Ca n'a rien avoir. "Sam", c'est quatre mois de travail, un rôle principal. "Camping 3", Franck Dubosc et Fabien Onteniente m'avaient écrit un truc, mais j'avais demandé à ce qu'ils ne m'écrivent pas grand chose. J'avais une scène, trois jours de tournage. J'ai voulu le faire, mais je n'ai même pas trouvé le temps. A un moment donné, j'avais juste ma voix off dans le film, mais Franck m'a dit qu'il ne savait pas s'ils allaient la garder. A la fin, on me voit en photo, je crois. Par contre, on parle de moi souvent, même si je ne suis plus là.
On vous avait proposé au même moment "Sam" et "Camping 3" ?

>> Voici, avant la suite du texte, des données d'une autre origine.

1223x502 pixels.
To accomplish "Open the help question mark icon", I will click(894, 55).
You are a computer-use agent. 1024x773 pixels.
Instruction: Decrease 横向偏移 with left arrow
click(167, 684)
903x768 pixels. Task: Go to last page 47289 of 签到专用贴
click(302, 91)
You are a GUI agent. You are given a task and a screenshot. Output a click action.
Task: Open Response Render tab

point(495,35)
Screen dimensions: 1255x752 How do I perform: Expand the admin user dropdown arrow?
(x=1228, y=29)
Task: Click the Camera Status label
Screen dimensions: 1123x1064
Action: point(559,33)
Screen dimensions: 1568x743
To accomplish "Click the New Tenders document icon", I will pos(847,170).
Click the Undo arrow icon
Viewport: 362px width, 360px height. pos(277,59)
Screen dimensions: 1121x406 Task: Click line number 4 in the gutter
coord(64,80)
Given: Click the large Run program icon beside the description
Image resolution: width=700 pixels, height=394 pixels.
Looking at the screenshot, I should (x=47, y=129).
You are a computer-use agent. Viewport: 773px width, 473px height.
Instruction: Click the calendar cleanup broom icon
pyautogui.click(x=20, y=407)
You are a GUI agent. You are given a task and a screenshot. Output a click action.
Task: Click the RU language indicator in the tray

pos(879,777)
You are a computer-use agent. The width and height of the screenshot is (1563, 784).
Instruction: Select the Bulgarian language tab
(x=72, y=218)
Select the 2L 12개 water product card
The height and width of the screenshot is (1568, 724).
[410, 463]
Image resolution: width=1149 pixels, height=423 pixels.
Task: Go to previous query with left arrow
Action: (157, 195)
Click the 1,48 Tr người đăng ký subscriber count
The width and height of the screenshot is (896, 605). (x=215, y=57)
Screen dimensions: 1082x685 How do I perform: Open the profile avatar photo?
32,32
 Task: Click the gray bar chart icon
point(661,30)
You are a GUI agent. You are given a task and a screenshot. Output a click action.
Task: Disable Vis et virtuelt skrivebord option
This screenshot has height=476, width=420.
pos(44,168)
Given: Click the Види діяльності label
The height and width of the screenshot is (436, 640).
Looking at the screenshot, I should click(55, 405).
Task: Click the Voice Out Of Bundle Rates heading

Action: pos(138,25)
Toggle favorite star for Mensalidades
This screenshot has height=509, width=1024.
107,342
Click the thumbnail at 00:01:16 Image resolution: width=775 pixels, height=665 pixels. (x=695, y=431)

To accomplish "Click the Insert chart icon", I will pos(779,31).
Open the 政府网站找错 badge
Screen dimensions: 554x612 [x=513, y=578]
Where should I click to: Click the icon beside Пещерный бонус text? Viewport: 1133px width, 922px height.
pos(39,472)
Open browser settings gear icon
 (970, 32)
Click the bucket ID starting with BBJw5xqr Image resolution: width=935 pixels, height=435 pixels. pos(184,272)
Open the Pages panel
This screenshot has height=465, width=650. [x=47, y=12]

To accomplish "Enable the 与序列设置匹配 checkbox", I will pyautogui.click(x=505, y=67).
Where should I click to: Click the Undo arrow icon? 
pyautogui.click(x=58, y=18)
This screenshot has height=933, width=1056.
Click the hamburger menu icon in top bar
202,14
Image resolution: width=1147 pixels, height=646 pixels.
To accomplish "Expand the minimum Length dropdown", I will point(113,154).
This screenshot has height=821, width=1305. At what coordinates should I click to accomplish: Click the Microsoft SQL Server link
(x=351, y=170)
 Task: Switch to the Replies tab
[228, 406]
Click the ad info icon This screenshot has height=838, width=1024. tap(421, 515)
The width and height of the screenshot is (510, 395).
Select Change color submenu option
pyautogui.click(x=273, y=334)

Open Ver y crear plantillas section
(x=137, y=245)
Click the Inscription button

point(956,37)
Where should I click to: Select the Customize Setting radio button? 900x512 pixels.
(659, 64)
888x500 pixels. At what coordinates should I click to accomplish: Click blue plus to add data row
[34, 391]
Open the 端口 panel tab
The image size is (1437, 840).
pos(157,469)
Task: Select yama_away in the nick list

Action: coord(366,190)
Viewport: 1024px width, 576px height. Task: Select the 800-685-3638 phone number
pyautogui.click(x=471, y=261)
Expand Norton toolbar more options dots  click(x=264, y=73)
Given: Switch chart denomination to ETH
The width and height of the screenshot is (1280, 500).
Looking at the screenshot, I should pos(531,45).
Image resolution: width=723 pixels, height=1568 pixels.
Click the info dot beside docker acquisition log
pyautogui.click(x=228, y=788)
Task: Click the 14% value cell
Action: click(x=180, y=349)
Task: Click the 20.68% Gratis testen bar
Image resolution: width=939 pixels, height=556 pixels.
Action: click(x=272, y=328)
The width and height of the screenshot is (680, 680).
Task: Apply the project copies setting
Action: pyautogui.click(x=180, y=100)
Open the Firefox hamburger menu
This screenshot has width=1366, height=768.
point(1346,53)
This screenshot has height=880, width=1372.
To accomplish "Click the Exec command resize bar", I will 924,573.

"Sam", j'avais déjà signé. Ils m'ont proposé "Camping 3" après. J'avais dit à Fabien que je ferai peut-être deux jours de tournage, et à part un dimanche, je n'avais pas le temps. Du coup, je ne l'ai pas fait. Sinon, j'avais une scène chouette à la fin, où j'arrivais dans le camping, comme un soleil, où je disais à Gatineau (joué par Antoine Duléry, ndlr) : "En fait, t'es un con, mais ils sont tous cons". Et les deux s'embrassent. De toute façon, dans "Camping 3", je n'avais plus grand chose à faire, parce que tout a été fait sur mon personnage, le héros c'est Franck.